Julien Liarte, Business Development Manager di Flutter Entertainment, ha spiegato S Sigma news: “La Gen Z cerca immediatezza, senso di comunità e contenuti interattivi. È per questo che stanno nascendo nuove forme di poker live collegate ai prodotti online: esperienze autentiche, dinamiche e connesse.”
Del resto i dati parlano chiaro: secondo un sondaggio NerdWallet 2024, il 69% dei giovani tra i 18 e i 26 anni ha scommesso almeno una volta negli ultimi 12 mesi, superando Gen X (58%) e Baby Boomer (57%). TransUnion, inoltre, segnala che l’attività di betting complessiva negli Stati Uniti è salita al 30% nel secondo trimestre 2025, con un +34% tra i Gen Z e un +42% tra i Millennial.
Ma questi nuovi giocatori hanno esigenze diverse: amano formati brevi, esperienze mobile-first e interazioni sociali. Come spiega Simon Isbäck, Head of Poker di Cubeia Sweden AB: “La Gen Z percepisce il poker come un gioco da boomer. Bisogna innovare i formati: sessioni più corte, esperienze più fluide e integrate con funzioni social.”
EVOLUZIONE TECNOLOGICA – La rivoluzione è anche (e soprattutto) digitale. Il mobile è ormai la piattaforma principale. Interfacce intuitive, app fluide, chat integrate, streaming e condivisione sono must per i nuovi utenti.

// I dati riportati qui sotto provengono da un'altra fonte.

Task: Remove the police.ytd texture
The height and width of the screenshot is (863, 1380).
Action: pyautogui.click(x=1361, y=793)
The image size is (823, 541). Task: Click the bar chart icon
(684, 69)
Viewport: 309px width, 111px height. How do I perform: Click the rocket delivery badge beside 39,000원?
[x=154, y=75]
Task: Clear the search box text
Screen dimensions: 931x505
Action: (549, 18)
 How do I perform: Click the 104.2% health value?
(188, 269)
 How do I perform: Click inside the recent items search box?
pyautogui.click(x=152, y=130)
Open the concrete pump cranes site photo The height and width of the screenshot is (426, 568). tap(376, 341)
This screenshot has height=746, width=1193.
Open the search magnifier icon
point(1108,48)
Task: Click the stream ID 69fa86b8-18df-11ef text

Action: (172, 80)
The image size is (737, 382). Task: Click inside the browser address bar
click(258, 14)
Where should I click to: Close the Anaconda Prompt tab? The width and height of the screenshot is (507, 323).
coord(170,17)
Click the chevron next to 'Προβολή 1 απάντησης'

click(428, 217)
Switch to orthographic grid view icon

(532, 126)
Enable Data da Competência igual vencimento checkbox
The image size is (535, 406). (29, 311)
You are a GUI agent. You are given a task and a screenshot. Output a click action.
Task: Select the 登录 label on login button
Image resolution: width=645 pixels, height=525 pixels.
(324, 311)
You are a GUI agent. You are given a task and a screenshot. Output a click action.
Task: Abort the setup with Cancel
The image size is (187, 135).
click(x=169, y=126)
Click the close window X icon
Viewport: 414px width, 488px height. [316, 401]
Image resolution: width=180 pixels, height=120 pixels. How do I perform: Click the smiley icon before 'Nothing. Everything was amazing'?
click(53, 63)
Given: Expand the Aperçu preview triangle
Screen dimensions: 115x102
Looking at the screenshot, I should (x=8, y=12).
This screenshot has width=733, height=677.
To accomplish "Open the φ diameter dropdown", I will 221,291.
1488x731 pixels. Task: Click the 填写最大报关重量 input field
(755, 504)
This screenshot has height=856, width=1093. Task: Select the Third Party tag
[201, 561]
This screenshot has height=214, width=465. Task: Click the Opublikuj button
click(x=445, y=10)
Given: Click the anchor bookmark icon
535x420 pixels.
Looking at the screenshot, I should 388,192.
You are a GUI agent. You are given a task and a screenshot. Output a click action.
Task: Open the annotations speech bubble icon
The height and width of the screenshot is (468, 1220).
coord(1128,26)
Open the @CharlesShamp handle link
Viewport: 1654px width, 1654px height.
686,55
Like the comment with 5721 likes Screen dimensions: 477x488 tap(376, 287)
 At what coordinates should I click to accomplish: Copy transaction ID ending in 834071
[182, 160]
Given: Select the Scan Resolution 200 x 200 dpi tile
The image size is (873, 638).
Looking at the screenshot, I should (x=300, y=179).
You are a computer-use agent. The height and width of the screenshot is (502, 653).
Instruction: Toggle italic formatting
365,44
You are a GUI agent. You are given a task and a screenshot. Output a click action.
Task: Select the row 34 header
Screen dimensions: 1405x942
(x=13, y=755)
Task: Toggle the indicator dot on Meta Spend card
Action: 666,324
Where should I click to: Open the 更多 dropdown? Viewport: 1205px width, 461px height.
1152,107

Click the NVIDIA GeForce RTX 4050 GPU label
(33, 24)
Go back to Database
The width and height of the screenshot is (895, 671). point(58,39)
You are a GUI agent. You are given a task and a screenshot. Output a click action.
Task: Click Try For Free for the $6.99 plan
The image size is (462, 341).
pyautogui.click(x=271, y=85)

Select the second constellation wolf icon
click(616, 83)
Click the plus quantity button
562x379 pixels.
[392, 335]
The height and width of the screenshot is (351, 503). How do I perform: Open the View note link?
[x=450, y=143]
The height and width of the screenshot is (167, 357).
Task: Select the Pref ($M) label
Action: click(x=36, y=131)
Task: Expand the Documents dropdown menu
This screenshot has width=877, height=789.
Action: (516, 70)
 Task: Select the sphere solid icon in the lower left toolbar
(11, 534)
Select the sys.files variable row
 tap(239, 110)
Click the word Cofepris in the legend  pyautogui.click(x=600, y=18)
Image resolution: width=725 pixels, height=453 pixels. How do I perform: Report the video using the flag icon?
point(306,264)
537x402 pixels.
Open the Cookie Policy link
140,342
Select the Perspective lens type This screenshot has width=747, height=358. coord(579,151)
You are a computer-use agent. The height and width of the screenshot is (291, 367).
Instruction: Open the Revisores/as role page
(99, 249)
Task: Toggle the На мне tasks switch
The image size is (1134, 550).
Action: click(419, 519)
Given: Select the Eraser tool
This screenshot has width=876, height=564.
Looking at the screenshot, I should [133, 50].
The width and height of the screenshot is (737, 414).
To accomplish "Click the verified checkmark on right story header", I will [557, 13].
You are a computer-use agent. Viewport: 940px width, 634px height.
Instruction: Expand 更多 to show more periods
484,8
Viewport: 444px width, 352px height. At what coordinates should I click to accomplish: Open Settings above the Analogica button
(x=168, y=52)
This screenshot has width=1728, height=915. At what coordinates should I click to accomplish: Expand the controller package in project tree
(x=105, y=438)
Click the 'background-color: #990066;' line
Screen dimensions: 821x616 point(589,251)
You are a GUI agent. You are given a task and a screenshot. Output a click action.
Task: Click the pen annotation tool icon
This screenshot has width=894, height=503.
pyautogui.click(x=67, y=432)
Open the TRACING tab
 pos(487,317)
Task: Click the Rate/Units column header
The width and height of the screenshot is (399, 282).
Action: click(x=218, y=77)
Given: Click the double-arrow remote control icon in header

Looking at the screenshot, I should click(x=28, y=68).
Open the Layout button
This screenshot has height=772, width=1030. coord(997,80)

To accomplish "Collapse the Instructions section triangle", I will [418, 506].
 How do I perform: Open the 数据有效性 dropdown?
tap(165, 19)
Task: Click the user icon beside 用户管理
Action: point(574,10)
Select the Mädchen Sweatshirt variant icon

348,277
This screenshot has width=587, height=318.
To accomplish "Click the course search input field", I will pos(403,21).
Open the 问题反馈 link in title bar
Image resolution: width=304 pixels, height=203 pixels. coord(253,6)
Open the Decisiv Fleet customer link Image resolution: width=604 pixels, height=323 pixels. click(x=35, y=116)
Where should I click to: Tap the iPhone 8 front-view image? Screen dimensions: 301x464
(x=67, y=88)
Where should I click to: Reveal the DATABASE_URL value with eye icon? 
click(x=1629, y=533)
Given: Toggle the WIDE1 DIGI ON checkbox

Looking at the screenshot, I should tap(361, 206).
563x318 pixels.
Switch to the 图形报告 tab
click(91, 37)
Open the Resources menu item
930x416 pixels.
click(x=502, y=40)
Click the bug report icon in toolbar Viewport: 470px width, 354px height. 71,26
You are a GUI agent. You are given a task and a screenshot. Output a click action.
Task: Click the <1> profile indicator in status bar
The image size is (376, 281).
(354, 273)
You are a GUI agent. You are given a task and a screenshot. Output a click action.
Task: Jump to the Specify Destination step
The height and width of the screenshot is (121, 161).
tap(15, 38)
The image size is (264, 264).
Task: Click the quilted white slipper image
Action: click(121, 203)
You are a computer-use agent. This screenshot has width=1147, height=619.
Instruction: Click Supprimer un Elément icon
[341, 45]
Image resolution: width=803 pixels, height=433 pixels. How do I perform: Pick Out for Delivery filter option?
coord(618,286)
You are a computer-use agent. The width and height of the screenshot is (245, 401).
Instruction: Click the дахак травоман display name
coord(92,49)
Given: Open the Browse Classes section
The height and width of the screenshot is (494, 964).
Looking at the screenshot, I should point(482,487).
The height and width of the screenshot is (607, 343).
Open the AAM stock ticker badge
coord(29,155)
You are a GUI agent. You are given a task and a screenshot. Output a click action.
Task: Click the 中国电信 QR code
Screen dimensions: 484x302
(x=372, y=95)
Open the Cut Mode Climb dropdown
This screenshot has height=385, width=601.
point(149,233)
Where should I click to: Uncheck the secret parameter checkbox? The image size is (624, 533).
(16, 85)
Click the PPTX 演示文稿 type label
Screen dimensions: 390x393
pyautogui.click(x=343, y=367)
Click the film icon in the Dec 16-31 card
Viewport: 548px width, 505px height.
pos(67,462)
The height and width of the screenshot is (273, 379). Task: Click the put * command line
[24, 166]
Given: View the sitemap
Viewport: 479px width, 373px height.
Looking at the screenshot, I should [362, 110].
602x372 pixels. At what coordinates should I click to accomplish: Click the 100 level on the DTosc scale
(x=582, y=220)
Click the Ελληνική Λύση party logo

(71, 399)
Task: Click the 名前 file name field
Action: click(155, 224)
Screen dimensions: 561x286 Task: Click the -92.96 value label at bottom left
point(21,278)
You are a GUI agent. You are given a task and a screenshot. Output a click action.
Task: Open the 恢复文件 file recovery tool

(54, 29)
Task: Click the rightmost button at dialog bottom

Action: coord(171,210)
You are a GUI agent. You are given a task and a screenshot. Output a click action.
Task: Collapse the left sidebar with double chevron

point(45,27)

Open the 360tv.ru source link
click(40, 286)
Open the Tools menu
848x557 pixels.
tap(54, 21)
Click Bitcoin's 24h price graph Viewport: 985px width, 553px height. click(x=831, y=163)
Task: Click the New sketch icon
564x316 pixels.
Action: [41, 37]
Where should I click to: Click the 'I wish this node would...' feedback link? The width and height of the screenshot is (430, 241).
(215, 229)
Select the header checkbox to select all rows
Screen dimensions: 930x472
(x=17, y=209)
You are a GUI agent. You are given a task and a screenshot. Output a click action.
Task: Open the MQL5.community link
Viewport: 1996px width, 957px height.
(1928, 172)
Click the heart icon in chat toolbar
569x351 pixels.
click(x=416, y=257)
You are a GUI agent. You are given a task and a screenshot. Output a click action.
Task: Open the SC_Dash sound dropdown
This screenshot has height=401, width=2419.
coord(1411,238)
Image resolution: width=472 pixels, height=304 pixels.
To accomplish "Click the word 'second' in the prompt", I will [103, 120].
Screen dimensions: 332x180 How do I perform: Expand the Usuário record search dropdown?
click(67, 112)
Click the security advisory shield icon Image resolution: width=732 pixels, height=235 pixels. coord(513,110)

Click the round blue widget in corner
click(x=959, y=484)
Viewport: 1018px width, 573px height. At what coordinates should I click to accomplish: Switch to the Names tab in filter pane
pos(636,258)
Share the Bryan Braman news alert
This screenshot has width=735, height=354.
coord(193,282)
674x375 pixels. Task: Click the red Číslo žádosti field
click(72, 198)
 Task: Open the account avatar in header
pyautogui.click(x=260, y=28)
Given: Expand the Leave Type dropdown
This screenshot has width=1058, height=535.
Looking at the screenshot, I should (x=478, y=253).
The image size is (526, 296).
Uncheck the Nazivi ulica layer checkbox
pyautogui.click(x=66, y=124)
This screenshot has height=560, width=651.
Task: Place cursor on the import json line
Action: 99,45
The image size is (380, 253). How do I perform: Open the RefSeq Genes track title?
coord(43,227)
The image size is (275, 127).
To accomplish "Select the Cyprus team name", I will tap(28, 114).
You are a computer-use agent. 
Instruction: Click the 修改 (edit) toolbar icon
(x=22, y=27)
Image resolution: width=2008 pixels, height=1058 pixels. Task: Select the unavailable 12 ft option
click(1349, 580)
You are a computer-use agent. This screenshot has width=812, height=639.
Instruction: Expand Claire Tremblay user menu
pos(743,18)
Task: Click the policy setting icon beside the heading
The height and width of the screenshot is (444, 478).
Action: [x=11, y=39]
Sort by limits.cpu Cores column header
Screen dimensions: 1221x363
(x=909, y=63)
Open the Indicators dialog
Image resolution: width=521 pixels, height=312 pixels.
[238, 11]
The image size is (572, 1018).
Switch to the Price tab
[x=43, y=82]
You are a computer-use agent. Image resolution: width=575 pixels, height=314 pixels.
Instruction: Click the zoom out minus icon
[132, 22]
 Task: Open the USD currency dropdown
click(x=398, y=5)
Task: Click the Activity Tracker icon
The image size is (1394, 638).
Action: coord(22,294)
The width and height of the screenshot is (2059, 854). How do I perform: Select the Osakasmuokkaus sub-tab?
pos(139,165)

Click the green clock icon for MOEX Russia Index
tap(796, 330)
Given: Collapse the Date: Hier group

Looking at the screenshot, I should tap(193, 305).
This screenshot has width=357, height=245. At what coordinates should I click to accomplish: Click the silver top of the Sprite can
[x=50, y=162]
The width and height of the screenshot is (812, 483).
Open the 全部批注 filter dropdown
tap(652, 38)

Baard Dahl, iPoker Network Director di Playtech, aggiunge: “L’industria del poker sta evolvendo verso esperienze cross-device e mobile-native, con interfacce gamificate e visivamente coinvolgenti, lontane dai tradizionali client statici.”
LE SFIDE DEL FUTURO – Reinventarsi non è privo di rischi. Il principale? Perdere l’essenza del poker come gioco di abilità. Isbäck avverte: “Il successo a lungo termine arriverà solo se il poker continuerà a valorizzare la componente di skill più che quella di azzardo.”
La regolamentazione, poi, resta complessa: le diverse giurisdizioni classificano il poker in modo variabile, influenzando percezione e accesso ai mercati. A questo si aggiunge la necessità di tutelare l’integrità del gioco, contrastando bot, assistenze algoritmiche e comportamenti scorretti.
Infine, attirare la Gen Z non basta: serve fidelizzarla. I giocatori occasionali tendono ad abbandonare più rapidamente, perciò l’industria deve offrire esperienze che restino interessanti nel tempo.